Provided records
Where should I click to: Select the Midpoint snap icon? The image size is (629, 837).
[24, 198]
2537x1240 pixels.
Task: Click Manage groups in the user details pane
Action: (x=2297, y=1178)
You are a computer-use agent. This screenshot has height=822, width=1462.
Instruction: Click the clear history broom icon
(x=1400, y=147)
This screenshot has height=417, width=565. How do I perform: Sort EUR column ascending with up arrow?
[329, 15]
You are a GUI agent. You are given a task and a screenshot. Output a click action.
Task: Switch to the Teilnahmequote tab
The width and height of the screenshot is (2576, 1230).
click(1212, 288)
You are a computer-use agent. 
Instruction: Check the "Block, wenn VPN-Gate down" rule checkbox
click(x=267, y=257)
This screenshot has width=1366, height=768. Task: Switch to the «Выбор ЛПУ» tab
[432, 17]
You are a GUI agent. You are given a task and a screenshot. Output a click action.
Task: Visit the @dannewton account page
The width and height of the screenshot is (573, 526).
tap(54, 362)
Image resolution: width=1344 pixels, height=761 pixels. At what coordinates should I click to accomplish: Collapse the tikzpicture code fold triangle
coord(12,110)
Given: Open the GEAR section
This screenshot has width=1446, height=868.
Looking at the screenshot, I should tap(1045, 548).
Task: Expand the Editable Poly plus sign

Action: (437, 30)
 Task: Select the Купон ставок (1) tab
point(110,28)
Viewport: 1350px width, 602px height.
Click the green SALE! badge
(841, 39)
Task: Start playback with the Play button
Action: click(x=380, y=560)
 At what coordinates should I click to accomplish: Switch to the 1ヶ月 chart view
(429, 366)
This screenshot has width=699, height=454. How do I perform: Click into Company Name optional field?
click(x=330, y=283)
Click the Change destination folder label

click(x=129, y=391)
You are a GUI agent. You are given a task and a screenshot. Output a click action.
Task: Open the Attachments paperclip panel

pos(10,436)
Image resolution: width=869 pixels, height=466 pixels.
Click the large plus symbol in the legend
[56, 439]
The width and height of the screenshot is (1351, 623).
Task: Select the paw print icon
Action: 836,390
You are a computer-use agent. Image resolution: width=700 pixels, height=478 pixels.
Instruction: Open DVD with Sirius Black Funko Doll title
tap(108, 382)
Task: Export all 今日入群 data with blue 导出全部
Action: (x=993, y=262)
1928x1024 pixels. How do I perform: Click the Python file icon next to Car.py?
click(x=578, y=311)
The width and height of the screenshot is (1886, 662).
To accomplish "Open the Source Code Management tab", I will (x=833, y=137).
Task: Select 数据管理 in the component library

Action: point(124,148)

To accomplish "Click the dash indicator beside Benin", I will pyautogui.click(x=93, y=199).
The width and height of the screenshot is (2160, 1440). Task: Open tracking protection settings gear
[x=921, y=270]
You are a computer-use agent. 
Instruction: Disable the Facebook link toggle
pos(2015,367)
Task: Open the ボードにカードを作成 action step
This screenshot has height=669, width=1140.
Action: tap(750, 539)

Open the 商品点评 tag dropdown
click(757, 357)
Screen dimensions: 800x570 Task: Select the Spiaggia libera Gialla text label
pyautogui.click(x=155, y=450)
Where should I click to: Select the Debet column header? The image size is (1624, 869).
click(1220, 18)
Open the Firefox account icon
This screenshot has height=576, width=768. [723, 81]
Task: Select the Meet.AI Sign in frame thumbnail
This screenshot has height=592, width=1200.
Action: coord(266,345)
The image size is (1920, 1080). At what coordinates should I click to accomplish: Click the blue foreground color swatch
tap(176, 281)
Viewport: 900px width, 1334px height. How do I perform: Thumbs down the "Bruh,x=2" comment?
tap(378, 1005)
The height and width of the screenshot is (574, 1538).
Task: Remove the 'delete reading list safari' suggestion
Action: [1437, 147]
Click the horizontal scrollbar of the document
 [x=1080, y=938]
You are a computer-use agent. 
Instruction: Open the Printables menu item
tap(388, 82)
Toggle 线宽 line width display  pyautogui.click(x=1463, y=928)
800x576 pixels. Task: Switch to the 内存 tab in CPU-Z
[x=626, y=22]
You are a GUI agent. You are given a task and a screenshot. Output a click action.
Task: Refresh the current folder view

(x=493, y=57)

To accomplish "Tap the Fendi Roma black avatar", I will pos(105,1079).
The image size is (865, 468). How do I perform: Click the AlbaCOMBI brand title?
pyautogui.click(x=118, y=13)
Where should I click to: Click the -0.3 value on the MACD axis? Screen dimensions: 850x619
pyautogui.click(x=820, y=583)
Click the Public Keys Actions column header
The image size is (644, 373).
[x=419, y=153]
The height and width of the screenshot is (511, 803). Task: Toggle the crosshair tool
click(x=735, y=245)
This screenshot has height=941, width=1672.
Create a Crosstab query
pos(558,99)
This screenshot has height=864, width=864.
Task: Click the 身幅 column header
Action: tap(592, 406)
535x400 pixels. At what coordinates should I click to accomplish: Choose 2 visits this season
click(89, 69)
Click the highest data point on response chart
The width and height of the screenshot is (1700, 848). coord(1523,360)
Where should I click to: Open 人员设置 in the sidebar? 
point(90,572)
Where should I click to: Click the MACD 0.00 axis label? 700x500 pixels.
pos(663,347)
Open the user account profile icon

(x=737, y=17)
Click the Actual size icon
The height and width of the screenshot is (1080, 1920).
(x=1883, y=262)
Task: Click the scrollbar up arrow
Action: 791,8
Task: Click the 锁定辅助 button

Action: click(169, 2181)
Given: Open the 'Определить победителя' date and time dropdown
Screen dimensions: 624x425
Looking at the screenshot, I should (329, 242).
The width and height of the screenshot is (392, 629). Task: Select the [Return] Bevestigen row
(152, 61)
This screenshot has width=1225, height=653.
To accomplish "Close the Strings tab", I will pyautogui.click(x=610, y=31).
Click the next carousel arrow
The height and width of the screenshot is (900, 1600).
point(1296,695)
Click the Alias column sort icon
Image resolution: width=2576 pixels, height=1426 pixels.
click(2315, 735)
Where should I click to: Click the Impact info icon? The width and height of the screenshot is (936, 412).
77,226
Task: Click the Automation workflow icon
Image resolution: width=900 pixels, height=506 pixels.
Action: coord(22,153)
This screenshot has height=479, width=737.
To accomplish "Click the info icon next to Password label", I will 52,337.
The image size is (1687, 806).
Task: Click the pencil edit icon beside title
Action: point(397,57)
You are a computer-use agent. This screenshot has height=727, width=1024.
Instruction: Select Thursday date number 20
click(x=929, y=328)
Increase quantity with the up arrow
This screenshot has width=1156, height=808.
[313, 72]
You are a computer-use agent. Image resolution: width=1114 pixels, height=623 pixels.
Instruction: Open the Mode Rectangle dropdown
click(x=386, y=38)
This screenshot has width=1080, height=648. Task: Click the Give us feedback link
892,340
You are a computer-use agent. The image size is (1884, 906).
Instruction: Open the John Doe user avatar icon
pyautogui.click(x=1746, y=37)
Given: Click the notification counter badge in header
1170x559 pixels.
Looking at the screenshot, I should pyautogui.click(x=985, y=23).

Problem statement
Could you reproduce the listing above with every "computer-use agent" replaced by "desktop automation agent" and everything else left unchanged?

Response
Where should I click to: Select the Midpoint snap icon? The image size is (629, 837).
[24, 198]
2537x1240 pixels.
Task: Click Manage groups in the user details pane
Action: (x=2297, y=1178)
You are a desktop automation agent. This screenshot has height=822, width=1462.
Instruction: Click the clear history broom icon
(x=1400, y=147)
This screenshot has height=417, width=565. How do I perform: Sort EUR column ascending with up arrow?
[329, 15]
You are a GUI agent. You are given a task and a screenshot. Output a click action.
Task: Switch to the Teilnahmequote tab
The width and height of the screenshot is (2576, 1230).
click(1212, 288)
You are a desktop automation agent. 
Instruction: Check the "Block, wenn VPN-Gate down" rule checkbox
click(x=267, y=257)
This screenshot has width=1366, height=768. Task: Switch to the «Выбор ЛПУ» tab
[432, 17]
You are a GUI agent. You are given a task and a screenshot. Output a click action.
Task: Visit the @dannewton account page
The width and height of the screenshot is (573, 526).
tap(54, 362)
Image resolution: width=1344 pixels, height=761 pixels. At what coordinates should I click to accomplish: Collapse the tikzpicture code fold triangle
coord(12,110)
Given: Open the GEAR section
This screenshot has width=1446, height=868.
Looking at the screenshot, I should tap(1045, 548).
Task: Expand the Editable Poly plus sign

Action: (437, 30)
 Task: Select the Купон ставок (1) tab
point(110,28)
Viewport: 1350px width, 602px height.
Click the green SALE! badge
(841, 39)
Task: Start playback with the Play button
Action: click(x=380, y=560)
 At what coordinates should I click to accomplish: Switch to the 1ヶ月 chart view
(429, 366)
This screenshot has width=699, height=454. How do I perform: Click into Company Name optional field?
click(x=330, y=283)
Click the Change destination folder label

click(x=129, y=391)
You are a GUI agent. You are given a task and a screenshot. Output a click action.
Task: Open the Attachments paperclip panel

pos(10,436)
Image resolution: width=869 pixels, height=466 pixels.
Click the large plus symbol in the legend
[56, 439]
The width and height of the screenshot is (1351, 623).
Task: Select the paw print icon
Action: 836,390
You are a desktop automation agent. Image resolution: width=700 pixels, height=478 pixels.
Instruction: Open DVD with Sirius Black Funko Doll title
tap(108, 382)
Task: Export all 今日入群 data with blue 导出全部
Action: (x=993, y=262)
1928x1024 pixels. How do I perform: Click the Python file icon next to Car.py?
click(x=578, y=311)
The width and height of the screenshot is (1886, 662).
To accomplish "Open the Source Code Management tab", I will (x=833, y=137).
Task: Select 数据管理 in the component library

Action: point(124,148)

To accomplish "Click the dash indicator beside Benin", I will pyautogui.click(x=93, y=199).
The width and height of the screenshot is (2160, 1440). Task: Open tracking protection settings gear
[x=921, y=270]
You are a desktop automation agent. 
Instruction: Disable the Facebook link toggle
pos(2015,367)
Task: Open the ボードにカードを作成 action step
This screenshot has height=669, width=1140.
Action: tap(750, 539)

Open the 商品点评 tag dropdown
click(757, 357)
Screen dimensions: 800x570 Task: Select the Spiaggia libera Gialla text label
pyautogui.click(x=155, y=450)
Where should I click to: Select the Debet column header? The image size is (1624, 869).
click(1220, 18)
Open the Firefox account icon
This screenshot has height=576, width=768. [723, 81]
Task: Select the Meet.AI Sign in frame thumbnail
This screenshot has height=592, width=1200.
Action: coord(266,345)
The image size is (1920, 1080). At what coordinates should I click to accomplish: Click the blue foreground color swatch
tap(176, 281)
Viewport: 900px width, 1334px height. How do I perform: Thumbs down the "Bruh,x=2" comment?
tap(378, 1005)
The height and width of the screenshot is (574, 1538).
Task: Remove the 'delete reading list safari' suggestion
Action: [1437, 147]
Click the horizontal scrollbar of the document
 [x=1080, y=938]
You are a desktop automation agent. 
Instruction: Open the Printables menu item
tap(388, 82)
Toggle 线宽 line width display  pyautogui.click(x=1463, y=928)
800x576 pixels. Task: Switch to the 内存 tab in CPU-Z
[x=626, y=22]
You are a GUI agent. You are given a task and a screenshot. Output a click action.
Task: Refresh the current folder view

(x=493, y=57)

To accomplish "Tap the Fendi Roma black avatar", I will pos(105,1079).
The image size is (865, 468). How do I perform: Click the AlbaCOMBI brand title?
pyautogui.click(x=118, y=13)
Where should I click to: Click the -0.3 value on the MACD axis? Screen dimensions: 850x619
pyautogui.click(x=820, y=583)
Click the Public Keys Actions column header
The image size is (644, 373).
[x=419, y=153]
The height and width of the screenshot is (511, 803). Task: Toggle the crosshair tool
click(x=735, y=245)
This screenshot has height=941, width=1672.
Create a Crosstab query
pos(558,99)
This screenshot has height=864, width=864.
Task: Click the 身幅 column header
Action: tap(592, 406)
535x400 pixels. At what coordinates should I click to accomplish: Choose 2 visits this season
click(89, 69)
Click the highest data point on response chart
The width and height of the screenshot is (1700, 848). coord(1523,360)
Where should I click to: Open 人员设置 in the sidebar? 
point(90,572)
Where should I click to: Click the MACD 0.00 axis label? 700x500 pixels.
pos(663,347)
Open the user account profile icon

(x=737, y=17)
Click the Actual size icon
The height and width of the screenshot is (1080, 1920).
(x=1883, y=262)
Task: Click the scrollbar up arrow
Action: 791,8
Task: Click the 锁定辅助 button

Action: click(169, 2181)
Given: Open the 'Определить победителя' date and time dropdown
Screen dimensions: 624x425
Looking at the screenshot, I should (329, 242).
The width and height of the screenshot is (392, 629). Task: Select the [Return] Bevestigen row
(152, 61)
This screenshot has width=1225, height=653.
To accomplish "Close the Strings tab", I will pyautogui.click(x=610, y=31).
Click the next carousel arrow
The height and width of the screenshot is (900, 1600).
point(1296,695)
Click the Alias column sort icon
Image resolution: width=2576 pixels, height=1426 pixels.
click(2315, 735)
Where should I click to: Click the Impact info icon? The width and height of the screenshot is (936, 412).
77,226
Task: Click the Automation workflow icon
Image resolution: width=900 pixels, height=506 pixels.
Action: coord(22,153)
This screenshot has height=479, width=737.
To accomplish "Click the info icon next to Password label", I will 52,337.
The image size is (1687, 806).
Task: Click the pencil edit icon beside title
Action: point(397,57)
You are a desktop automation agent. This screenshot has height=727, width=1024.
Instruction: Select Thursday date number 20
click(x=929, y=328)
Increase quantity with the up arrow
This screenshot has width=1156, height=808.
[313, 72]
You are a desktop automation agent. Image resolution: width=1114 pixels, height=623 pixels.
Instruction: Open the Mode Rectangle dropdown
click(x=386, y=38)
This screenshot has width=1080, height=648. Task: Click the Give us feedback link
892,340
You are a desktop automation agent. The image size is (1884, 906).
Instruction: Open the John Doe user avatar icon
pyautogui.click(x=1746, y=37)
Given: Click the notification counter badge in header
1170x559 pixels.
Looking at the screenshot, I should pyautogui.click(x=985, y=23).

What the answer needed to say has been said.